*Your goal*
Copy the material word for word, starting at its first line and ending at the line that contains "pyautogui.click(x=94, y=250)", with both ends included.

(Items stored from a collection)
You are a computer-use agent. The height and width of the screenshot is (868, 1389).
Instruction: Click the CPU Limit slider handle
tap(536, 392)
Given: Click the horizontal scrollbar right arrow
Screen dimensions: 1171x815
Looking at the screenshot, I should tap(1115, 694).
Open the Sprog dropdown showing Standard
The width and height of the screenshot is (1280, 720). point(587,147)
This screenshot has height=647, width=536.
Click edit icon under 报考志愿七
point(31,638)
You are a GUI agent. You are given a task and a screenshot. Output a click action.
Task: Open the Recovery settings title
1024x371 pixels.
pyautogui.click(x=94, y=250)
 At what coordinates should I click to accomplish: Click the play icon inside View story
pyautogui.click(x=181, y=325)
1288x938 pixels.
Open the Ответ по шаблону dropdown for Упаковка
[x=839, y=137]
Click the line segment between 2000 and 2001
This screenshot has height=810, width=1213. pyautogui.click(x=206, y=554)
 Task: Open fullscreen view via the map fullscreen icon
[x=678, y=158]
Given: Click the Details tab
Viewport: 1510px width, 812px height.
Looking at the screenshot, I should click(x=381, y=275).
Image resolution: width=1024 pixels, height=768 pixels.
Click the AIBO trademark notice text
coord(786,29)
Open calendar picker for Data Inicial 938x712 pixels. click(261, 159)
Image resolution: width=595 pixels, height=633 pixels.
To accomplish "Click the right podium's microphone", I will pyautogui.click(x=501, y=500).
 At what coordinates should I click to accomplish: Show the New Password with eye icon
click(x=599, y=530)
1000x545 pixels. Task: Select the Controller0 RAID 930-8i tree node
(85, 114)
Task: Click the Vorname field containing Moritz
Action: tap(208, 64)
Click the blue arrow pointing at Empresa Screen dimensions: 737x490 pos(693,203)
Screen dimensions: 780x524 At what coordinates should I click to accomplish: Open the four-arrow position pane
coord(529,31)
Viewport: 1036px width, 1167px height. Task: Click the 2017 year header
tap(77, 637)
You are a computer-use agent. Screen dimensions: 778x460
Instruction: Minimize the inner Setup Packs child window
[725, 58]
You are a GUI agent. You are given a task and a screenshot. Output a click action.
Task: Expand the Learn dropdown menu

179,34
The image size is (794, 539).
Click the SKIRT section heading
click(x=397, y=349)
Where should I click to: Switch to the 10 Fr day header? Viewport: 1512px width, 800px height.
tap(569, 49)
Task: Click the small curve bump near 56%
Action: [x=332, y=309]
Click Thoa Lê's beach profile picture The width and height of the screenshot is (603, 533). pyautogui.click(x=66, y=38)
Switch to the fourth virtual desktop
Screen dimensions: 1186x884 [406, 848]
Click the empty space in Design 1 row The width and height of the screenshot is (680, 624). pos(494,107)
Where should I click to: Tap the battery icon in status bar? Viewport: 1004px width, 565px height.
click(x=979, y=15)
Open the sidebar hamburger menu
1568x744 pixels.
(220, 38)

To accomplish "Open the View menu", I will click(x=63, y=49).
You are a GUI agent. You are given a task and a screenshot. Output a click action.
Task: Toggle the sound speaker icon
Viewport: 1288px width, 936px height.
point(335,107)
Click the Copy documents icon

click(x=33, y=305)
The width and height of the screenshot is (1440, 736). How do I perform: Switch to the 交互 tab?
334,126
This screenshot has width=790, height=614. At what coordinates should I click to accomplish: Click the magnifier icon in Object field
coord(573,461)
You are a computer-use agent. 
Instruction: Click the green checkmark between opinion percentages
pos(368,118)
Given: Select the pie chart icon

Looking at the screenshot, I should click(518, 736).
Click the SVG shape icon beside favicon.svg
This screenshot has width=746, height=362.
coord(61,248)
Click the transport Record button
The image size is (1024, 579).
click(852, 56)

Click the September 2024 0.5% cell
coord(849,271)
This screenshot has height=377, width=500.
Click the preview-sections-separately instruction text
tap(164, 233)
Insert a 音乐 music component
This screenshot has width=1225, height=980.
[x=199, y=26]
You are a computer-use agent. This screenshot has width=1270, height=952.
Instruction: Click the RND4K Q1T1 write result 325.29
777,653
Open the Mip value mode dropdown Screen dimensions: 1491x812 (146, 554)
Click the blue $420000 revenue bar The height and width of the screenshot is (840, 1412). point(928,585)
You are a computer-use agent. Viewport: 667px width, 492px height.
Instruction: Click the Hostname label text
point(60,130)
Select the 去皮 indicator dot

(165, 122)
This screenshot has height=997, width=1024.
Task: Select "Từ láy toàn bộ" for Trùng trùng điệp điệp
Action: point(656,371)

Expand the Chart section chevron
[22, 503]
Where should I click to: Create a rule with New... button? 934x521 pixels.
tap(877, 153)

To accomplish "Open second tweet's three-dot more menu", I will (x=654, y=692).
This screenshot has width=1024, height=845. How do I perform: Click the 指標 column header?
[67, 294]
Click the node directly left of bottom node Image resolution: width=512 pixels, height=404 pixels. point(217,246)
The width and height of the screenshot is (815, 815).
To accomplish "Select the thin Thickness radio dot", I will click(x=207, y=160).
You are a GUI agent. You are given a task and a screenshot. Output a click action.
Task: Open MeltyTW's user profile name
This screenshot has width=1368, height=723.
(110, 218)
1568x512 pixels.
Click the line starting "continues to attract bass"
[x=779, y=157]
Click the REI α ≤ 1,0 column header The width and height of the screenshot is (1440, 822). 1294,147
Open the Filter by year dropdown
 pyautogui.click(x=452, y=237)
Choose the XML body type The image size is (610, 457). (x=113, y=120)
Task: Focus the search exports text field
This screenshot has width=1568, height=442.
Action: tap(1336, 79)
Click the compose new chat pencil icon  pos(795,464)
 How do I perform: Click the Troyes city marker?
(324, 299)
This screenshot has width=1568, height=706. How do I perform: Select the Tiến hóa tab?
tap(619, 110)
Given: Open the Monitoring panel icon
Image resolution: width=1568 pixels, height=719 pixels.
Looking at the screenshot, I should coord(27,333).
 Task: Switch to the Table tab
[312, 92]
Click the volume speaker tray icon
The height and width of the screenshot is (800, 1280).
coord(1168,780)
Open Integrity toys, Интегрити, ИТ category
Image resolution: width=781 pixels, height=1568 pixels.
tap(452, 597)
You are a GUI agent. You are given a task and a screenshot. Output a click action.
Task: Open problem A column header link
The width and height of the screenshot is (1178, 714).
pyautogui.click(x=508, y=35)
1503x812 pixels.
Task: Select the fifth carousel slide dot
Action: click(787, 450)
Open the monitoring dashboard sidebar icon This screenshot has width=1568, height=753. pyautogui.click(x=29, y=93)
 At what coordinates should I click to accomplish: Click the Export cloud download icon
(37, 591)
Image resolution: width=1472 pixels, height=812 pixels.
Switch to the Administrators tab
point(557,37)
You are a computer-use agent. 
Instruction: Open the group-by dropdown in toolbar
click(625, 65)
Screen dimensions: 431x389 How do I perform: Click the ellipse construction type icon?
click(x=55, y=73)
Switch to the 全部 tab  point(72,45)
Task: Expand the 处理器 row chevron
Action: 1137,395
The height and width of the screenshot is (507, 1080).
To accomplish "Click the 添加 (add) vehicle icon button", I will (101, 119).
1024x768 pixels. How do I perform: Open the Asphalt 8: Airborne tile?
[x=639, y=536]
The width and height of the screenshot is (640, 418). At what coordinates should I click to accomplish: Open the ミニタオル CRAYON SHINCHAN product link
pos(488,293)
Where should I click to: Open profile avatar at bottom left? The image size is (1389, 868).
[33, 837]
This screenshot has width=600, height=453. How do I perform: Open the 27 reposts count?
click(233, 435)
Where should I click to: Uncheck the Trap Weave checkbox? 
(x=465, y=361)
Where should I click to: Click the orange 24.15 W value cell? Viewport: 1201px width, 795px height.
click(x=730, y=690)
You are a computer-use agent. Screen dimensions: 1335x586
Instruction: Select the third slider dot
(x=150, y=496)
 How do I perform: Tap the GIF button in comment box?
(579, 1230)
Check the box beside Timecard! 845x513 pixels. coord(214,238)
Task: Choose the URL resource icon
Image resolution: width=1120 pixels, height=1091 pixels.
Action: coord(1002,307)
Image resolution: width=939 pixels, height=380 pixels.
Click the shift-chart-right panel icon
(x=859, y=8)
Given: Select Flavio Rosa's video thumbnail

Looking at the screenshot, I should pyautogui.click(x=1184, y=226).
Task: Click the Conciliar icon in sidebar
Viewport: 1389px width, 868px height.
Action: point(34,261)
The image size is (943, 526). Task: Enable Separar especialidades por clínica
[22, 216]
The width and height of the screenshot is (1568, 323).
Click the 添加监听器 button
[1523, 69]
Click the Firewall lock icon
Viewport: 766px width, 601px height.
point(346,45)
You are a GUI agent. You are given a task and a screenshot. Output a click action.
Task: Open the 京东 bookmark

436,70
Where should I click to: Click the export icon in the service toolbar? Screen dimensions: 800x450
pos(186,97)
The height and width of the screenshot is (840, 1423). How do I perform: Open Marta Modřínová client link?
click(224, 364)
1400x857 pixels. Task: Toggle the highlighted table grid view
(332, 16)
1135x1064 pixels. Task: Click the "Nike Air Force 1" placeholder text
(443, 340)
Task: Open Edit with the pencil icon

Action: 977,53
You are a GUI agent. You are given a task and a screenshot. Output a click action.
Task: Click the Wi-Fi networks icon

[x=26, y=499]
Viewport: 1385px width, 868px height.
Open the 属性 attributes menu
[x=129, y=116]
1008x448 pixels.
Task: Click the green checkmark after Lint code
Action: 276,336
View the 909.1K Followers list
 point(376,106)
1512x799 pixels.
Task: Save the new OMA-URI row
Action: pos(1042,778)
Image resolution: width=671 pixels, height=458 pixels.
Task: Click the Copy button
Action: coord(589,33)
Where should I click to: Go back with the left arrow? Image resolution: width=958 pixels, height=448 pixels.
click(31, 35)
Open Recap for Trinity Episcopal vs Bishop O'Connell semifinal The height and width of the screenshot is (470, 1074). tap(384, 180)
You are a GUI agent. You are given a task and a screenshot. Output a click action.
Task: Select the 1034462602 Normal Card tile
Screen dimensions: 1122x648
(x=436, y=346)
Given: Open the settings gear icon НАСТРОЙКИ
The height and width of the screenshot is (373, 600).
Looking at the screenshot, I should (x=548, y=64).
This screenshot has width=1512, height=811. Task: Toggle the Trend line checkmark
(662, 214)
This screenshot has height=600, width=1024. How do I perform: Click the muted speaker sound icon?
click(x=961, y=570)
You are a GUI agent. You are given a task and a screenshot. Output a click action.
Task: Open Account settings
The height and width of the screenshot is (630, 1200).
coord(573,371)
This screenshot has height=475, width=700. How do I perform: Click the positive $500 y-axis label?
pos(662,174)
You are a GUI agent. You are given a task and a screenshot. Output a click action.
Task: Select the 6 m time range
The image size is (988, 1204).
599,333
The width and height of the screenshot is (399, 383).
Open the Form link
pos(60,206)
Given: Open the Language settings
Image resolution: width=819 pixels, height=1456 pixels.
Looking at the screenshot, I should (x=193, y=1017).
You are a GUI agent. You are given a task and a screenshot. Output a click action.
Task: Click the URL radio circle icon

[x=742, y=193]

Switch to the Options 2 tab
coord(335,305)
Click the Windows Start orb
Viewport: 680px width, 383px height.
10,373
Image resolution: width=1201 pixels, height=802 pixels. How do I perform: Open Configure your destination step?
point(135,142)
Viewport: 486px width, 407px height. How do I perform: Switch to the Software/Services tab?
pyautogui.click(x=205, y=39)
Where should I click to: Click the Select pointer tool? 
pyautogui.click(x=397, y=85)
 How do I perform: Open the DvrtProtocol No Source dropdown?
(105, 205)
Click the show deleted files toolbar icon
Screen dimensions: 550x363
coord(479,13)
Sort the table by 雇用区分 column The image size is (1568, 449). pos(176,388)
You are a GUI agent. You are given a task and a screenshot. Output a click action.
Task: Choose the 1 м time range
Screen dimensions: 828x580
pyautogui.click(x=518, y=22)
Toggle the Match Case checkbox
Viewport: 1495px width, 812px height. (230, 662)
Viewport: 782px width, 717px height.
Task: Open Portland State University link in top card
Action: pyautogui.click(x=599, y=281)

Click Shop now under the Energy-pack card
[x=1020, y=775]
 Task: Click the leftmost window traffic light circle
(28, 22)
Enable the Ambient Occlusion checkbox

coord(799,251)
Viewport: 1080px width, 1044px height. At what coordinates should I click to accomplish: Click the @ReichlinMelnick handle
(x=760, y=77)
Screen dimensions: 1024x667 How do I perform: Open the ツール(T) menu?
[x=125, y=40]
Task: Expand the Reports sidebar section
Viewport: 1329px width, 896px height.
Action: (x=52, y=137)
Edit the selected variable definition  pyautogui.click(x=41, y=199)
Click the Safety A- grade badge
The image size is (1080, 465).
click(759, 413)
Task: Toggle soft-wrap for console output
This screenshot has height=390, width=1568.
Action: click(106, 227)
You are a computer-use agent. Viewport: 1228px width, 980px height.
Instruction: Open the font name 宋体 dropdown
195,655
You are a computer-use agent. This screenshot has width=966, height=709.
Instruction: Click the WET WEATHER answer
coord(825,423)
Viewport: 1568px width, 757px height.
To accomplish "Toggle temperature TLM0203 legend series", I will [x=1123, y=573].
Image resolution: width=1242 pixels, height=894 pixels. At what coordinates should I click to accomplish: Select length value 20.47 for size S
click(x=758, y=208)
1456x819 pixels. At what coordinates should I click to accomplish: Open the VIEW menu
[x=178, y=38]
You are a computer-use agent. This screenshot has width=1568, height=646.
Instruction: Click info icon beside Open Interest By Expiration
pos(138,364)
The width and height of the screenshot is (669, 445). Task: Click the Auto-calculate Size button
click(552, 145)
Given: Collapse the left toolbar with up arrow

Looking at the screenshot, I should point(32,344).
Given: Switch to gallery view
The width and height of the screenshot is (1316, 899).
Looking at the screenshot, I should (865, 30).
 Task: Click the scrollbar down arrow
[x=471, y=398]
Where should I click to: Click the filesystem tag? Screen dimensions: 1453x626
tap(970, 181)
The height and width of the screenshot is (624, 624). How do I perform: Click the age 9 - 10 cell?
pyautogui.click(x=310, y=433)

*Response to the task*
You are a computer-use agent. The height and width of the screenshot is (868, 1389).
Instruction: Click the CPU Limit slider handle
tap(536, 392)
Given: Click the horizontal scrollbar right arrow
Screen dimensions: 1171x815
Looking at the screenshot, I should tap(1115, 694).
Open the Sprog dropdown showing Standard
The width and height of the screenshot is (1280, 720). point(587,147)
This screenshot has height=647, width=536.
Click edit icon under 报考志愿七
point(31,638)
You are a GUI agent. You are given a task and a screenshot. Output a click action.
Task: Open the Recovery settings title
1024x371 pixels.
pyautogui.click(x=94, y=250)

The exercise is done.